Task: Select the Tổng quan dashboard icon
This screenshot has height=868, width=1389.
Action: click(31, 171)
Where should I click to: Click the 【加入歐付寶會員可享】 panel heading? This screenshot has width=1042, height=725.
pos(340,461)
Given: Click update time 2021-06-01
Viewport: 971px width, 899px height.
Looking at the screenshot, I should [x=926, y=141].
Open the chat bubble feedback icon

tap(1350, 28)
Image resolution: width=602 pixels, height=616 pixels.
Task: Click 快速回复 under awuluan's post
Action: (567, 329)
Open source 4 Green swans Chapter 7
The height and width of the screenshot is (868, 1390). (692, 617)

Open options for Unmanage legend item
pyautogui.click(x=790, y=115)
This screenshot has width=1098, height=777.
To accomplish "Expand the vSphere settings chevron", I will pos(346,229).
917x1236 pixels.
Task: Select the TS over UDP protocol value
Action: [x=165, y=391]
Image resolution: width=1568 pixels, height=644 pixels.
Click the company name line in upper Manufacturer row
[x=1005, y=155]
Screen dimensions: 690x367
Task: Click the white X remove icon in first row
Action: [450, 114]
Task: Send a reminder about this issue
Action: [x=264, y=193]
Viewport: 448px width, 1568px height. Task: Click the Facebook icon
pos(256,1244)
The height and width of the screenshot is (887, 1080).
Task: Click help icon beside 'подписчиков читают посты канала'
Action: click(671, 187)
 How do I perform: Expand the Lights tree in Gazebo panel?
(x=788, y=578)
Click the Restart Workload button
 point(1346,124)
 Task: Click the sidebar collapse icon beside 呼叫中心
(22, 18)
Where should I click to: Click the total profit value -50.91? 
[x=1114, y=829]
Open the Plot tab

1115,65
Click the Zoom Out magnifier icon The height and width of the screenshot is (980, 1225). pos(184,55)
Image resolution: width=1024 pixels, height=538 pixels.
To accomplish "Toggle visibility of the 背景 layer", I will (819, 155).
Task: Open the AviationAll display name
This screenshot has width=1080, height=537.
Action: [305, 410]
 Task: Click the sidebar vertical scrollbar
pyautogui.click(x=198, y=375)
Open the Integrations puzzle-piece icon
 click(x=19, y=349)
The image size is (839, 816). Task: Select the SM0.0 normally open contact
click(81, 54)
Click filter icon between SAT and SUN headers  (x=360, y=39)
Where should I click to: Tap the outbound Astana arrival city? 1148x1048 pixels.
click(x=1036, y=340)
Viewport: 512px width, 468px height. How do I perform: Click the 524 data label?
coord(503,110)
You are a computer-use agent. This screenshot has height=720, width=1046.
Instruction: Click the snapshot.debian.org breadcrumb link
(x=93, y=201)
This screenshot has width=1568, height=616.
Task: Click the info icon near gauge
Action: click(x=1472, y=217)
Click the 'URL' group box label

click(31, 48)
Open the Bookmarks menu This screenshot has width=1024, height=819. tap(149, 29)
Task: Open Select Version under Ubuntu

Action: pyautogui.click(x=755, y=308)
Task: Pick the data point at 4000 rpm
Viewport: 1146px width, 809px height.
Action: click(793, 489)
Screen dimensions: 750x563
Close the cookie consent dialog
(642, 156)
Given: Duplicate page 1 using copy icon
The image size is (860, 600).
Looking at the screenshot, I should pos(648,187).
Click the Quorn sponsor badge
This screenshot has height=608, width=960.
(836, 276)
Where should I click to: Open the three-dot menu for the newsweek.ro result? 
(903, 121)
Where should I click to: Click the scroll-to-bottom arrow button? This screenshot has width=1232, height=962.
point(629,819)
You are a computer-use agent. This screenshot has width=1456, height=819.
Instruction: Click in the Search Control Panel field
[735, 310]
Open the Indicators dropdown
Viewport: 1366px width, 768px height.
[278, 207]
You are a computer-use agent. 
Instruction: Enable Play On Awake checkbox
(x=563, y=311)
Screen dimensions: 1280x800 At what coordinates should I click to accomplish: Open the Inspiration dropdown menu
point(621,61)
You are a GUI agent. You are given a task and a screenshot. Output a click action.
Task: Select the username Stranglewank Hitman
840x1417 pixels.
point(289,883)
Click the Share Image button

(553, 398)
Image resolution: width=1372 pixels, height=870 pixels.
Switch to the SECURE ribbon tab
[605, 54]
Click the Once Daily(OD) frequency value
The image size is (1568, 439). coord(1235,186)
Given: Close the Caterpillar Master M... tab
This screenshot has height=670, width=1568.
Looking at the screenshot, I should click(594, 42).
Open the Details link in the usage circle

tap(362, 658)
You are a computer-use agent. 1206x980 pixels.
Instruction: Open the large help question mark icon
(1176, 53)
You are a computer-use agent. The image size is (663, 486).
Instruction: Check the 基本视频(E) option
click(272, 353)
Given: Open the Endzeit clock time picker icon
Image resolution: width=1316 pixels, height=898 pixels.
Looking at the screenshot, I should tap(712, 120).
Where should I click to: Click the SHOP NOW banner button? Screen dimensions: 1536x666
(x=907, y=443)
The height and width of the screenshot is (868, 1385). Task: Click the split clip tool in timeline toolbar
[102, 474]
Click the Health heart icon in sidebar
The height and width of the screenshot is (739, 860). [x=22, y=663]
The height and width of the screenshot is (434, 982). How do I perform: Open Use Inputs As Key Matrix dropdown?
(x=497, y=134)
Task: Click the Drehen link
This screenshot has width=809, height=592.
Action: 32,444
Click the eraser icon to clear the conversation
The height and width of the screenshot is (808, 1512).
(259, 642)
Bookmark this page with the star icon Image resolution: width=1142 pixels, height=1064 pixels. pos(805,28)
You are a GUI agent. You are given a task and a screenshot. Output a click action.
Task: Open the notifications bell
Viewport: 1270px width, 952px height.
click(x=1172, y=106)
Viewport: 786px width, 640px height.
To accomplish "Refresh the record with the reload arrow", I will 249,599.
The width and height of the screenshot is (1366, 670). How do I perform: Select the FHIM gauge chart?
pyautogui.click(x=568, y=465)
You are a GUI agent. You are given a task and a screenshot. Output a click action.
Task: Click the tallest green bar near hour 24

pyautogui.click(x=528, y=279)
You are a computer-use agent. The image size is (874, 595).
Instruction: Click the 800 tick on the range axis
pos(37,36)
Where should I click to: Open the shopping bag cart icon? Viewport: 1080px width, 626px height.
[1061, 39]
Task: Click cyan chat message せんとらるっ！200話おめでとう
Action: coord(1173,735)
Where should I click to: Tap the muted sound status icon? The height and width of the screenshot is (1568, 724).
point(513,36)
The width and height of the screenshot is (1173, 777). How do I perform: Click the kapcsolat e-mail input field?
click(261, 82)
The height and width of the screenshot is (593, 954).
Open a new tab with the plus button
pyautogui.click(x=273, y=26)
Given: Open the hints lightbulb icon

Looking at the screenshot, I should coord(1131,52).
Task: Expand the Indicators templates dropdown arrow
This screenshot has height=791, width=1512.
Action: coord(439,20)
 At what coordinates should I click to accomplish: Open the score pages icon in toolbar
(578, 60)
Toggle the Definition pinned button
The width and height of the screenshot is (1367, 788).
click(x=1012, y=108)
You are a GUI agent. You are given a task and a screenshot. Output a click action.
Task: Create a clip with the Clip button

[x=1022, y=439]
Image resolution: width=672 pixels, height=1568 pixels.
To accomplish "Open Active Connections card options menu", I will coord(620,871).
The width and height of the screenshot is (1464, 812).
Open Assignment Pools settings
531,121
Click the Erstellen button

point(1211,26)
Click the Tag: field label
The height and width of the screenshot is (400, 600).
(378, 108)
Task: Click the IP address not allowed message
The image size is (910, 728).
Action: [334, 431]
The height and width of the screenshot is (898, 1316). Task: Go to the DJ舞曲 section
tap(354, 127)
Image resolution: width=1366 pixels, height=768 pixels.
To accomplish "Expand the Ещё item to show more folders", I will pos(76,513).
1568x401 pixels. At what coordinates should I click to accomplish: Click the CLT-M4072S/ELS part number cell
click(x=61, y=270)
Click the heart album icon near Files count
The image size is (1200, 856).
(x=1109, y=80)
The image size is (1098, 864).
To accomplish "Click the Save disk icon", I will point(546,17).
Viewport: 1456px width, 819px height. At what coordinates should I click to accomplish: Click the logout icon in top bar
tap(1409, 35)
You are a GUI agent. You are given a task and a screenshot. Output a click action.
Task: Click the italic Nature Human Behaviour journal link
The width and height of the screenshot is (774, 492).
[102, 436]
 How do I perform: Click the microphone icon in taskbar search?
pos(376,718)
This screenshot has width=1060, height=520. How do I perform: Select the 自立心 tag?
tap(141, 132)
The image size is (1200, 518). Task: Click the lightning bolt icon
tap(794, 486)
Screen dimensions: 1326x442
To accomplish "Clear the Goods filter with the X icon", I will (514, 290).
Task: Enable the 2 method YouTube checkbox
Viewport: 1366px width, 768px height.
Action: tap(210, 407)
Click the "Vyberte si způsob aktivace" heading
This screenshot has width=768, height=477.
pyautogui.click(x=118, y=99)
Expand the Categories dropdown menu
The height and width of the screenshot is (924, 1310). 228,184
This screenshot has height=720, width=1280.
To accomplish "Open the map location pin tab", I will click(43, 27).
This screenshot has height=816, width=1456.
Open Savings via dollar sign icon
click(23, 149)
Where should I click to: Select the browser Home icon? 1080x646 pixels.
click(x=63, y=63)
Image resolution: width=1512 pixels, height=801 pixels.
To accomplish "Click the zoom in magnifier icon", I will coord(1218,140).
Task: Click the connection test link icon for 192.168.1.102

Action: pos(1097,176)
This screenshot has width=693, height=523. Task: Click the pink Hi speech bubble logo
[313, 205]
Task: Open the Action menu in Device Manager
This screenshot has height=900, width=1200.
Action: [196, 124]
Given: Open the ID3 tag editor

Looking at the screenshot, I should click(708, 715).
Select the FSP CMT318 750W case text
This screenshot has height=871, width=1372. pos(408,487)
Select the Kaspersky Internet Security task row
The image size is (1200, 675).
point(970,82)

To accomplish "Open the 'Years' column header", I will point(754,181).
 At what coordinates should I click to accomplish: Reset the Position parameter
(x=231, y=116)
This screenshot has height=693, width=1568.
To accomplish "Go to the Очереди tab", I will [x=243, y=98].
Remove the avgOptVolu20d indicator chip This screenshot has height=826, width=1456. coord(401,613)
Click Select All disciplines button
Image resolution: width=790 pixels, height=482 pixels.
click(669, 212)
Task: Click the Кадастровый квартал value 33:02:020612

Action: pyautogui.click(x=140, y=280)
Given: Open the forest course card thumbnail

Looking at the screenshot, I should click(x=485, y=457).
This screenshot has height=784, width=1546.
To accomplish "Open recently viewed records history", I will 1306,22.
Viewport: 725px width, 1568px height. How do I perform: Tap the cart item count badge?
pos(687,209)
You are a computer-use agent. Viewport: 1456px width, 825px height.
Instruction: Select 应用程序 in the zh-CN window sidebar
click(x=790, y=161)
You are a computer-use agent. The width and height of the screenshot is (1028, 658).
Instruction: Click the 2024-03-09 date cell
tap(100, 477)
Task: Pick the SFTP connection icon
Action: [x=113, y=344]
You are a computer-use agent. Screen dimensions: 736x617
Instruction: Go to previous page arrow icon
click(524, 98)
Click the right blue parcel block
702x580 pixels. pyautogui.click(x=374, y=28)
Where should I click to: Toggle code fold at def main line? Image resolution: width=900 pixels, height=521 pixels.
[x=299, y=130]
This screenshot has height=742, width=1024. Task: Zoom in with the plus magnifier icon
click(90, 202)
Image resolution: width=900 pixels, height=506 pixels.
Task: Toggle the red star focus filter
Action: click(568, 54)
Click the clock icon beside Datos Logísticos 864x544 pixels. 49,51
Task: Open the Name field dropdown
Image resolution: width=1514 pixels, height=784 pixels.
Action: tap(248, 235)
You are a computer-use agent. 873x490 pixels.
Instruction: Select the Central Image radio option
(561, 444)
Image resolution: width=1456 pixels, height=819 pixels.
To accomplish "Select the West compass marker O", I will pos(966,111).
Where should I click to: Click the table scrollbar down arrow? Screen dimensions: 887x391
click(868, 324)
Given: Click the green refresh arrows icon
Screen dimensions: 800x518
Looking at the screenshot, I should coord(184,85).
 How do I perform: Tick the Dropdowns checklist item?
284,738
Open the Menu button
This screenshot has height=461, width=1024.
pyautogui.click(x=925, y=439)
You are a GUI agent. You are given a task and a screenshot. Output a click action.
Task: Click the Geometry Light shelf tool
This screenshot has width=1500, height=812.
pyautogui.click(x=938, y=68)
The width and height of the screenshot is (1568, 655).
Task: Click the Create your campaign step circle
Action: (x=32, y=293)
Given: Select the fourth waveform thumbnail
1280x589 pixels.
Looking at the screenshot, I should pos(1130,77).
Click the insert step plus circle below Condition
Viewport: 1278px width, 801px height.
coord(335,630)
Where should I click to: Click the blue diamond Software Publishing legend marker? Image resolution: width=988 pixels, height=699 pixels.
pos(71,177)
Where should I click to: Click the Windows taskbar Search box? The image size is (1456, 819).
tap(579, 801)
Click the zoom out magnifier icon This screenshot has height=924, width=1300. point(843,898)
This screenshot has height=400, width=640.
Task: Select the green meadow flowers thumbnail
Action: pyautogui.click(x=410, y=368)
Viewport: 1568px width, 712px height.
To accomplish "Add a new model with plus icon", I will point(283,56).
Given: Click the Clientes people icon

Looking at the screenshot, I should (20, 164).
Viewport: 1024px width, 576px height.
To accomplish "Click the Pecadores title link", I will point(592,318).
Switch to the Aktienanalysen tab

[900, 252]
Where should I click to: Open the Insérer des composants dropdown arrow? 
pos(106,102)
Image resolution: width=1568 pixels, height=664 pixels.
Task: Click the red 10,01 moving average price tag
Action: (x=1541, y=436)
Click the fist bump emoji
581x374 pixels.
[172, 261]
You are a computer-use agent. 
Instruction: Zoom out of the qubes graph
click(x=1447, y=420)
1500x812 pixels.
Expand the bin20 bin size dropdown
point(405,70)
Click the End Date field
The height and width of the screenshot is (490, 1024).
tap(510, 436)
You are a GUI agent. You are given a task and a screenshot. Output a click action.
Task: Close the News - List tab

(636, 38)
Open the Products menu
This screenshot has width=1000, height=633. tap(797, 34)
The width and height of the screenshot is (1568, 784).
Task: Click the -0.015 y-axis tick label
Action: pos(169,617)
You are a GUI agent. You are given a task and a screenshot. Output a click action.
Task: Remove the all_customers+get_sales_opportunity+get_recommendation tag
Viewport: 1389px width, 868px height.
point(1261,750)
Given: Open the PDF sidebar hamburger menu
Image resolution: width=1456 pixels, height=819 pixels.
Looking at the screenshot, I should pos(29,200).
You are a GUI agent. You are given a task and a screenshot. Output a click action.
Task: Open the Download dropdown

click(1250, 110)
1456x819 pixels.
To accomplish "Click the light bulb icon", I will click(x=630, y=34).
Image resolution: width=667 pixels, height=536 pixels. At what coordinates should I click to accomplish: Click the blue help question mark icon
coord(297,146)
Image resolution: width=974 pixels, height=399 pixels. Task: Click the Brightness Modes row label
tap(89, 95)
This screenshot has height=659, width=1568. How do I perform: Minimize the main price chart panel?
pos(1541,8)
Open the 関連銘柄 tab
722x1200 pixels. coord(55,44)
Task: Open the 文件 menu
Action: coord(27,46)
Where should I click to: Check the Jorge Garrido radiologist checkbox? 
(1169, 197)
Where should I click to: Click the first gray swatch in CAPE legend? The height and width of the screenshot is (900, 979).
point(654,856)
------------
STATED GOAL:
Retype the records from the line with "You are a computer-use agent. Viewport: 1456px" to the line with "pyautogui.click(x=925, y=439)", both included, with each line kept verbatim.

RESULT OF THIS EXERCISE:
You are a computer-use agent. Viewport: 1456px width, 825px height.
Instruction: Select 应用程序 in the zh-CN window sidebar
click(x=790, y=161)
You are a computer-use agent. The width and height of the screenshot is (1028, 658).
Instruction: Click the 2024-03-09 date cell
tap(100, 477)
Task: Pick the SFTP connection icon
Action: [x=113, y=344]
You are a computer-use agent. Screen dimensions: 736x617
Instruction: Go to previous page arrow icon
click(524, 98)
Click the right blue parcel block
702x580 pixels. pyautogui.click(x=374, y=28)
Where should I click to: Toggle code fold at def main line? Image resolution: width=900 pixels, height=521 pixels.
[x=299, y=130]
This screenshot has height=742, width=1024. Task: Zoom in with the plus magnifier icon
click(90, 202)
Image resolution: width=900 pixels, height=506 pixels.
Task: Toggle the red star focus filter
Action: click(568, 54)
Click the clock icon beside Datos Logísticos 864x544 pixels. 49,51
Task: Open the Name field dropdown
Image resolution: width=1514 pixels, height=784 pixels.
Action: tap(248, 235)
You are a computer-use agent. 873x490 pixels.
Instruction: Select the Central Image radio option
(561, 444)
Image resolution: width=1456 pixels, height=819 pixels.
To accomplish "Select the West compass marker O", I will pos(966,111).
Where should I click to: Click the table scrollbar down arrow? Screen dimensions: 887x391
click(868, 324)
Given: Click the green refresh arrows icon
Screen dimensions: 800x518
Looking at the screenshot, I should coord(184,85).
 How do I perform: Tick the Dropdowns checklist item?
284,738
Open the Menu button
This screenshot has height=461, width=1024.
pyautogui.click(x=925, y=439)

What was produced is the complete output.